Data for processing below:

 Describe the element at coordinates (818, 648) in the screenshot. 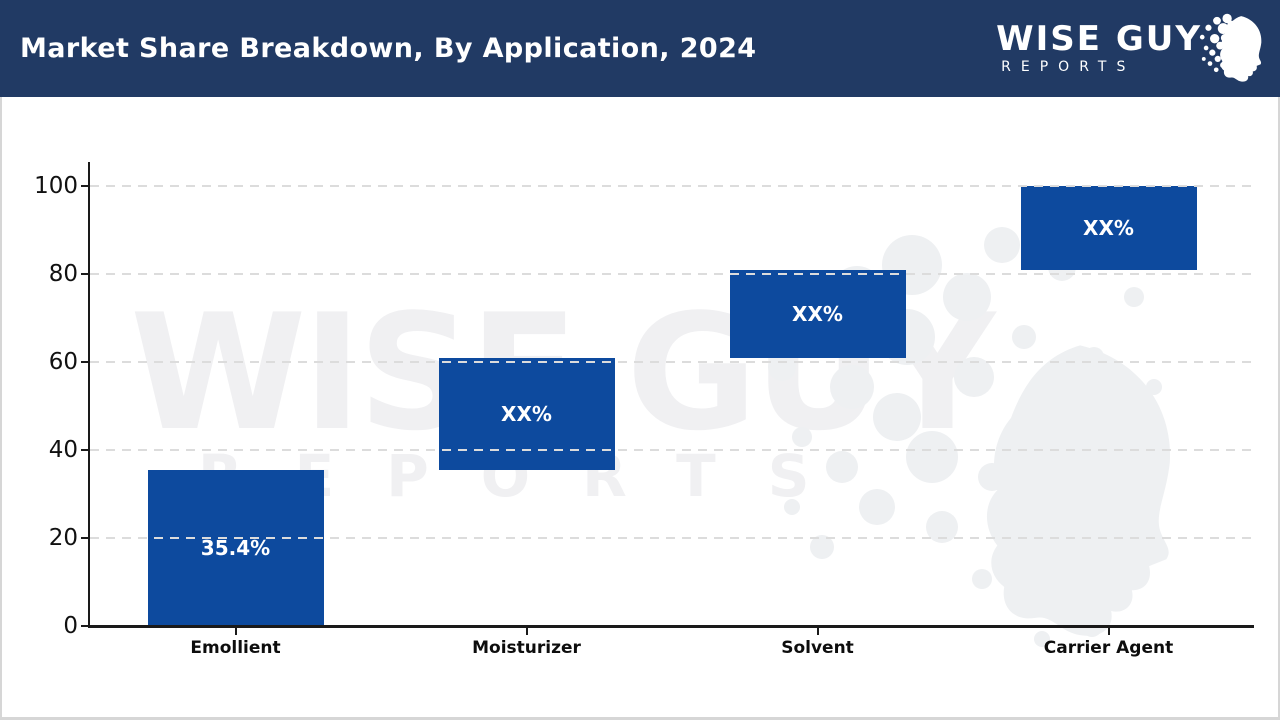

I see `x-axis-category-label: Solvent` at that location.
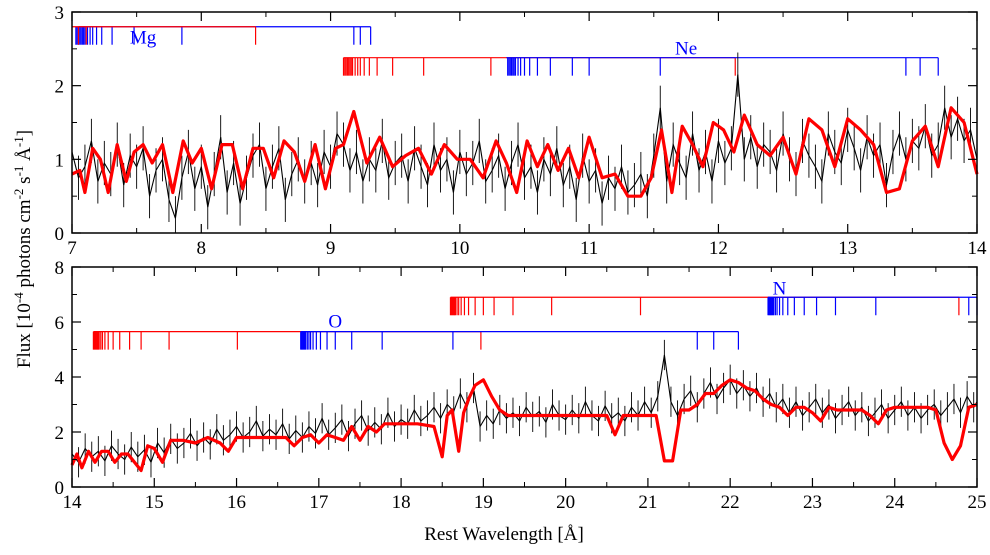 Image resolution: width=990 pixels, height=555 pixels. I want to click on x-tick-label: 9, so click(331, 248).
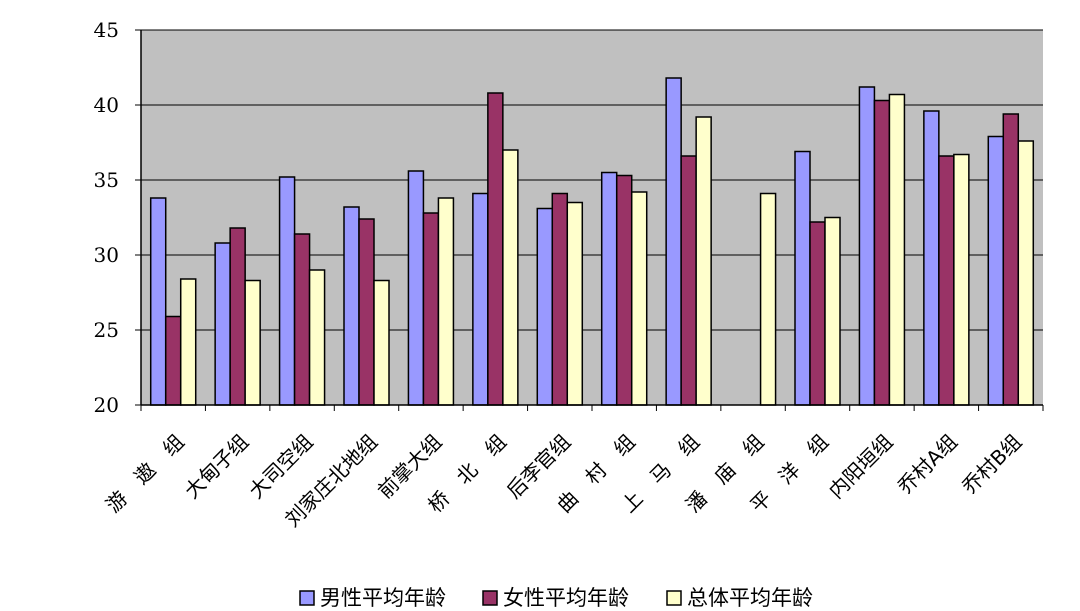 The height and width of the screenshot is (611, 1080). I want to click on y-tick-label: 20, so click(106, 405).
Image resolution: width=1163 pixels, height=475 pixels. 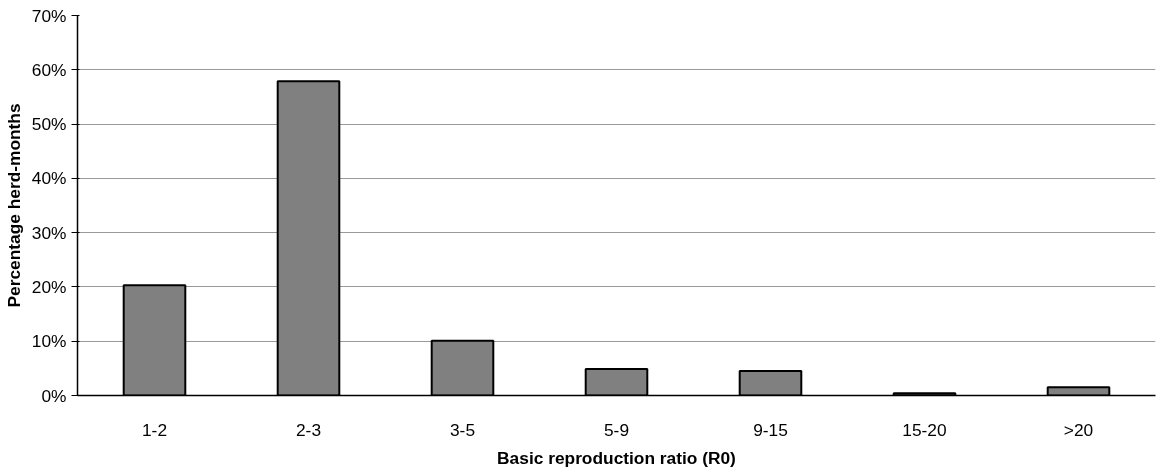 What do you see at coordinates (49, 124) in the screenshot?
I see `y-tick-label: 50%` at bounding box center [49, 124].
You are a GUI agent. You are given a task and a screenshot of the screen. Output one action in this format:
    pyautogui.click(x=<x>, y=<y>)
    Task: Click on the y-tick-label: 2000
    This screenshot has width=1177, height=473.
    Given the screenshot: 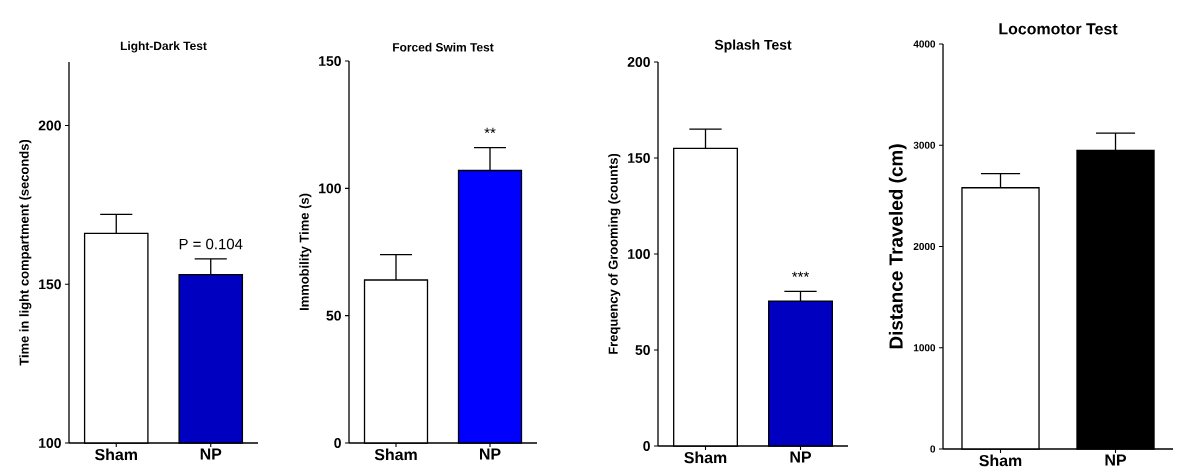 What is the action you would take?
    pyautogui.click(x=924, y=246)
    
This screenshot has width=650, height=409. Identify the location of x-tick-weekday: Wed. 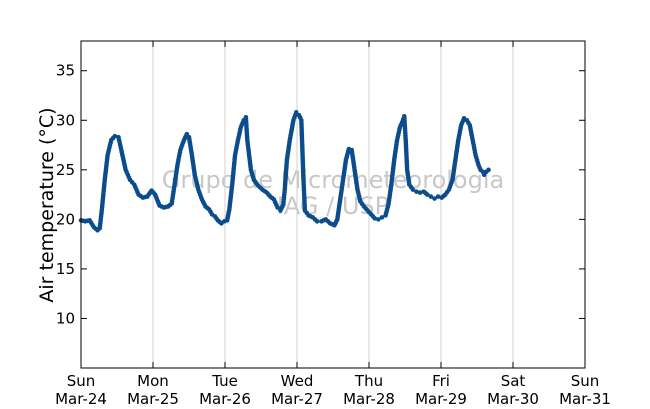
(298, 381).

End of Data for processing.

Problem details: Write out the lines from the line with "This screenshot has width=650, height=409." to the end of the records with "Identify" replaced by "Find" and everything else unchanged, leaving out the picture.

Output:
This screenshot has width=650, height=409. Find the location of x-tick-weekday: Wed. 
(298, 381).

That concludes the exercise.